The task:
Copy the data from the line with "Where should I click to: Click the black" to the line with "tap(860, 214)". Change "Network" to "Console" and leave everything else as it is.

[Records from a data collection]
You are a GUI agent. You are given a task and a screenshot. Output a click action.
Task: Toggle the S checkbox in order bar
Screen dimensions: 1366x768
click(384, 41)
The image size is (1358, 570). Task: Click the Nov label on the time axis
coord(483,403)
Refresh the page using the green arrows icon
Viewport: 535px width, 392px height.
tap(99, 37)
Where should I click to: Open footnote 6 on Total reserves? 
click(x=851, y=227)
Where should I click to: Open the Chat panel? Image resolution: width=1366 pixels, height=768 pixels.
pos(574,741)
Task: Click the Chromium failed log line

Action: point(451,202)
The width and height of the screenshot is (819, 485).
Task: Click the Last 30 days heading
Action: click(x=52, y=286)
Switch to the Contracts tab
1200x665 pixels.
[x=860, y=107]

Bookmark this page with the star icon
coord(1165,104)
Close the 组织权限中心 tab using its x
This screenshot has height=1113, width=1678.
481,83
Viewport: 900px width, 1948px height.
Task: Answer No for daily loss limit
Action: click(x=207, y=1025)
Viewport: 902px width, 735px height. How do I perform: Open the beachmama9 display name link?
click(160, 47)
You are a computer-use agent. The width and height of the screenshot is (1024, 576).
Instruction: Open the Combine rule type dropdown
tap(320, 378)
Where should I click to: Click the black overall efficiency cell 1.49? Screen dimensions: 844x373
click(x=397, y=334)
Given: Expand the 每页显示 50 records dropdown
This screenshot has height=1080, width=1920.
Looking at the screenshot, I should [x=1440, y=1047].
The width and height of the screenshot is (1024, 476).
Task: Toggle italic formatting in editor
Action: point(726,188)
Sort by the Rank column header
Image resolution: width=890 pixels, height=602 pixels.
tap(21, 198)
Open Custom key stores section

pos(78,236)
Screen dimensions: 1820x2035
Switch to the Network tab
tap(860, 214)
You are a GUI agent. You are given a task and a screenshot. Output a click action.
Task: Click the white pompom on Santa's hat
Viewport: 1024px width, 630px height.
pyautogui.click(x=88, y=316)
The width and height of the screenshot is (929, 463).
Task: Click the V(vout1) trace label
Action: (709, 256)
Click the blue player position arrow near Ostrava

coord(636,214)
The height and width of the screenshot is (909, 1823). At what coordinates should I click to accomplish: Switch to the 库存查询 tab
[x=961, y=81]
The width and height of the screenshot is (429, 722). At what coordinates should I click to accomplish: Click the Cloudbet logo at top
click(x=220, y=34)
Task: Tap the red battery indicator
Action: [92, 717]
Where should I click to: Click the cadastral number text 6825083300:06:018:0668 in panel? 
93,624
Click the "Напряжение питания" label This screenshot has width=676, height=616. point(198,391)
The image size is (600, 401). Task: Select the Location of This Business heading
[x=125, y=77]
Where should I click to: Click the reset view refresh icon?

Task solution:
Where should I click to: Click the black overall efficiency cell 1.49? Screen dimensions: 844x373
click(x=397, y=334)
Given: Expand the 每页显示 50 records dropdown
This screenshot has height=1080, width=1920.
Looking at the screenshot, I should [x=1440, y=1047].
The width and height of the screenshot is (1024, 476).
Task: Toggle italic formatting in editor
Action: point(726,188)
Sort by the Rank column header
Image resolution: width=890 pixels, height=602 pixels.
tap(21, 198)
Open Custom key stores section

pos(78,236)
Screen dimensions: 1820x2035
Switch to the Console tab
tap(860, 214)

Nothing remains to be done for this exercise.